Exercise details. Transcribe the data below verbatim from the line with "Where should I click to: Click the phone's" to the line with "Select the 节点[2] node on canvas". Include both of those lines.

[[ Data records open ]]

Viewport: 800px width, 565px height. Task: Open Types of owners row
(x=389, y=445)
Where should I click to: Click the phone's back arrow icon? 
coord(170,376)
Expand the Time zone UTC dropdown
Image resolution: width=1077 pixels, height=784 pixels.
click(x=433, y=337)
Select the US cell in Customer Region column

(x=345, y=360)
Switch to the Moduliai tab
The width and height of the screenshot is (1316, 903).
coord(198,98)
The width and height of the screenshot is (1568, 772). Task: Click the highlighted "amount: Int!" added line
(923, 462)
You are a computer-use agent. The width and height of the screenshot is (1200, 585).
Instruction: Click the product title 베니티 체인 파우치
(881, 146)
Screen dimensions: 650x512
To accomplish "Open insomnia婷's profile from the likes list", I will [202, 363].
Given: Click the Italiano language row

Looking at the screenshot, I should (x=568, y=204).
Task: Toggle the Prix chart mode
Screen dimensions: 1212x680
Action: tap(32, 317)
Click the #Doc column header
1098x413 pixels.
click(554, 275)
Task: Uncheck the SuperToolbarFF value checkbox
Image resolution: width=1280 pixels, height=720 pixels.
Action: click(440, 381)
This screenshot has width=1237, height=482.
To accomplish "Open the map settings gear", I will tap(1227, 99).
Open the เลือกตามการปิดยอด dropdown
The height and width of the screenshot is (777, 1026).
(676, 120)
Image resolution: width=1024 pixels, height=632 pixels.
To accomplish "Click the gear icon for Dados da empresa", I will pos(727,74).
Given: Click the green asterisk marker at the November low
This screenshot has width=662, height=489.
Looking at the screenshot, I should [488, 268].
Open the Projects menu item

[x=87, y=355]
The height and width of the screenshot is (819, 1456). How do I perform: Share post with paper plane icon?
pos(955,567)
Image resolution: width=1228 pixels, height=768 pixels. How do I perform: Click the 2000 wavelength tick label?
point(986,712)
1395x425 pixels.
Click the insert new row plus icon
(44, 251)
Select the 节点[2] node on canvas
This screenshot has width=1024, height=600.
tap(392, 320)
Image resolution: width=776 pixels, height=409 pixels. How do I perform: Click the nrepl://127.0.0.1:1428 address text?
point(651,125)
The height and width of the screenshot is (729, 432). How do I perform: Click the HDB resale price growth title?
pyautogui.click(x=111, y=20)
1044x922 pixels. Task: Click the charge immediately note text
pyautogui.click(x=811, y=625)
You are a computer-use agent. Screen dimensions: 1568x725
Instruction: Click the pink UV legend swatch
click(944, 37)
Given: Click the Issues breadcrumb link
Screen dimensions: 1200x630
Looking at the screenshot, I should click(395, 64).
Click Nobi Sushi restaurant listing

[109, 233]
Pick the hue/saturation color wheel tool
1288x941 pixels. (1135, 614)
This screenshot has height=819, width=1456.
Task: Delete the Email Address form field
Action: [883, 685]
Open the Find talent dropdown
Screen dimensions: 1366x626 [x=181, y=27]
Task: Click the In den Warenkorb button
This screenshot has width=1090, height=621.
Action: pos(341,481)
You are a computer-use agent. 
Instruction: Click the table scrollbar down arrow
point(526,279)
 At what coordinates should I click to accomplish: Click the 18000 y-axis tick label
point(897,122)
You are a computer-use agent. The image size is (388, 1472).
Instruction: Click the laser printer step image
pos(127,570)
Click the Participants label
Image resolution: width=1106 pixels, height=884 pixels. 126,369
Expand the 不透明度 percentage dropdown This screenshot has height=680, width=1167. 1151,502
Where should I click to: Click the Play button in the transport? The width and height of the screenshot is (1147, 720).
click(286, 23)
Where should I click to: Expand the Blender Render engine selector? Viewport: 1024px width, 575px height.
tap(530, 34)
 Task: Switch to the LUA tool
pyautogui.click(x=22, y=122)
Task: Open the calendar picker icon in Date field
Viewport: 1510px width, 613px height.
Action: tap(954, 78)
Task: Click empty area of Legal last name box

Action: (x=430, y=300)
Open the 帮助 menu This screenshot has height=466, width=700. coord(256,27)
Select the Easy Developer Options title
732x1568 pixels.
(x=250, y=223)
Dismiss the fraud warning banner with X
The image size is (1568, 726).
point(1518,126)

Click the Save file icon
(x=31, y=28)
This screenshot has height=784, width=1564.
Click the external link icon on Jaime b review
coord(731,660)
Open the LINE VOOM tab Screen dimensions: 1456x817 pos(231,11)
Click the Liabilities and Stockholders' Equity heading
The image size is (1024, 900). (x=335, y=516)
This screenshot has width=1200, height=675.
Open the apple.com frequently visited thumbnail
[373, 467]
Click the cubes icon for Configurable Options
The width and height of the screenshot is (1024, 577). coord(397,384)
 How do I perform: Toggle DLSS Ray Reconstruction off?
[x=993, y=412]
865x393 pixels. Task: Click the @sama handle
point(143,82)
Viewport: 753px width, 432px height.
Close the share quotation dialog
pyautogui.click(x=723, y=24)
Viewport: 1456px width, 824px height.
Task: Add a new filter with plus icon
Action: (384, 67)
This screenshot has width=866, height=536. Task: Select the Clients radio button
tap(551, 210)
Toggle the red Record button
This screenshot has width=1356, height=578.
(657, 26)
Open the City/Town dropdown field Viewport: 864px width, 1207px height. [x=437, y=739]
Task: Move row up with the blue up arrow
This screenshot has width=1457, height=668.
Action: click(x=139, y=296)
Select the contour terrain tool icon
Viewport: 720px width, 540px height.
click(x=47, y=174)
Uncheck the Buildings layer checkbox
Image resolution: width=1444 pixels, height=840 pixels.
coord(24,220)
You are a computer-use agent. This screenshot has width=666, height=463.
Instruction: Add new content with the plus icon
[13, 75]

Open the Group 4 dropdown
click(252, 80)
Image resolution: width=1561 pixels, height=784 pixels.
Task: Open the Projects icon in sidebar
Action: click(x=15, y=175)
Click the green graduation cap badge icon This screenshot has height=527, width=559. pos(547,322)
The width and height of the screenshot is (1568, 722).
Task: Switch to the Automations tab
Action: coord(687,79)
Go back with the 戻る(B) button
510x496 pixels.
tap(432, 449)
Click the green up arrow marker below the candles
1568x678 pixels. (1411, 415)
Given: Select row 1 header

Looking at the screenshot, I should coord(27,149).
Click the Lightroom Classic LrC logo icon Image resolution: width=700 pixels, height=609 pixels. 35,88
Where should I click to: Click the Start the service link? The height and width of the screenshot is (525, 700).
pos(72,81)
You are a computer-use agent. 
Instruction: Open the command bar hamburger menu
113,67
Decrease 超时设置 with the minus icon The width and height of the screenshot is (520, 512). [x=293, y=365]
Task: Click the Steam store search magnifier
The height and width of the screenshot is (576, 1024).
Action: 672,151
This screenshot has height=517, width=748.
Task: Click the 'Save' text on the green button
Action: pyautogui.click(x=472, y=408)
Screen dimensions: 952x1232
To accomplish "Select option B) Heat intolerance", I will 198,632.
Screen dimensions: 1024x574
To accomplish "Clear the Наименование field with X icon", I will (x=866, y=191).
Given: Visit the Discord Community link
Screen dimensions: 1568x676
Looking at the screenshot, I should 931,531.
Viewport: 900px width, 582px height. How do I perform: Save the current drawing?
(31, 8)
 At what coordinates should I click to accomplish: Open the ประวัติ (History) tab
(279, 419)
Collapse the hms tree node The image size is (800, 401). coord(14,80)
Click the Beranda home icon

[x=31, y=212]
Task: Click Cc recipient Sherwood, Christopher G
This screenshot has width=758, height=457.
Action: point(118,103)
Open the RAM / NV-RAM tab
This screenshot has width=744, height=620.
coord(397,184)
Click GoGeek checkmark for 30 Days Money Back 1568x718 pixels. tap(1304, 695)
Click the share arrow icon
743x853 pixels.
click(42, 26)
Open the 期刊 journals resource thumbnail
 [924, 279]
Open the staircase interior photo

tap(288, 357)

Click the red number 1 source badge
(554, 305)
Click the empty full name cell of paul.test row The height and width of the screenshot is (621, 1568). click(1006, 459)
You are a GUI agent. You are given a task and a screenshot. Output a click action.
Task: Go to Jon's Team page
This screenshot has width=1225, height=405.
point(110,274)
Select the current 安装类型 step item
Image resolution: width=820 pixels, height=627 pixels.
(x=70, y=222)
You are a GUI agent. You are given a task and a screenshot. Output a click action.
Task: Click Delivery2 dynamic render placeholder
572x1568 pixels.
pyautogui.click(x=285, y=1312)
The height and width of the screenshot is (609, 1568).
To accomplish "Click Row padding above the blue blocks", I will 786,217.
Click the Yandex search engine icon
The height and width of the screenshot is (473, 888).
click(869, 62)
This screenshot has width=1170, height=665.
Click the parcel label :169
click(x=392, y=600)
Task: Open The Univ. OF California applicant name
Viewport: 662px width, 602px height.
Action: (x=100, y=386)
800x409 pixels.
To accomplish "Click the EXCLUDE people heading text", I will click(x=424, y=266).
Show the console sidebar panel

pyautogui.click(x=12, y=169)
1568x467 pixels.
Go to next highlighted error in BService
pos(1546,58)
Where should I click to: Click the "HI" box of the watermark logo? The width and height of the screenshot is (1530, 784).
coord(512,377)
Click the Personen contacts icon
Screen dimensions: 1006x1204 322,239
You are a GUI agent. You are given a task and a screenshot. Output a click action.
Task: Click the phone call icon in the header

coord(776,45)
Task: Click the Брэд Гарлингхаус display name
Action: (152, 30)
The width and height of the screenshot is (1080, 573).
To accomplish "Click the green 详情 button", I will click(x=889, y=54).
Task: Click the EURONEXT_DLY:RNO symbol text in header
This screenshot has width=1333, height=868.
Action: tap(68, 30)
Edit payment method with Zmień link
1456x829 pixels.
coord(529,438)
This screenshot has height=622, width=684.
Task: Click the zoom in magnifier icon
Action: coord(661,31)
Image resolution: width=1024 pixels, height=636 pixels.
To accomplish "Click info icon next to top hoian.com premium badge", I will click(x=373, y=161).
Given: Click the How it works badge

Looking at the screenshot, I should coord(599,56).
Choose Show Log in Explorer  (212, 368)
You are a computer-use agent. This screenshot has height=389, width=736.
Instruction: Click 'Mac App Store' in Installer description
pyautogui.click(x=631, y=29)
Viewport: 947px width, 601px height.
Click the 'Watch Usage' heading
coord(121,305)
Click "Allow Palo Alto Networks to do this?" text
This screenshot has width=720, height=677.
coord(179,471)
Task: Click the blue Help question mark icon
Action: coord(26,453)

[[ Data records closed ]]

Answer to the problem.
Where should I click to: Click the phone's back arrow icon? 
coord(170,376)
Expand the Time zone UTC dropdown
Image resolution: width=1077 pixels, height=784 pixels.
click(x=433, y=337)
Select the US cell in Customer Region column

(x=345, y=360)
Switch to the Moduliai tab
The width and height of the screenshot is (1316, 903).
coord(198,98)
The width and height of the screenshot is (1568, 772). Task: Click the highlighted "amount: Int!" added line
(923, 462)
You are a computer-use agent. The width and height of the screenshot is (1200, 585).
Instruction: Click the product title 베니티 체인 파우치
(881, 146)
Screen dimensions: 650x512
To accomplish "Open insomnia婷's profile from the likes list", I will [202, 363].
Given: Click the Italiano language row

Looking at the screenshot, I should (x=568, y=204).
Task: Toggle the Prix chart mode
Screen dimensions: 1212x680
Action: tap(32, 317)
Click the #Doc column header
1098x413 pixels.
click(554, 275)
Task: Uncheck the SuperToolbarFF value checkbox
Image resolution: width=1280 pixels, height=720 pixels.
Action: click(440, 381)
This screenshot has width=1237, height=482.
To accomplish "Open the map settings gear", I will tap(1227, 99).
Open the เลือกตามการปิดยอด dropdown
The height and width of the screenshot is (777, 1026).
(676, 120)
Image resolution: width=1024 pixels, height=632 pixels.
To accomplish "Click the gear icon for Dados da empresa", I will pos(727,74).
Given: Click the green asterisk marker at the November low
This screenshot has width=662, height=489.
Looking at the screenshot, I should [488, 268].
Open the Projects menu item

[x=87, y=355]
The height and width of the screenshot is (819, 1456). How do I perform: Share post with paper plane icon?
pos(955,567)
Image resolution: width=1228 pixels, height=768 pixels. How do I perform: Click the 2000 wavelength tick label?
point(986,712)
1395x425 pixels.
Click the insert new row plus icon
(44, 251)
Select the 节点[2] node on canvas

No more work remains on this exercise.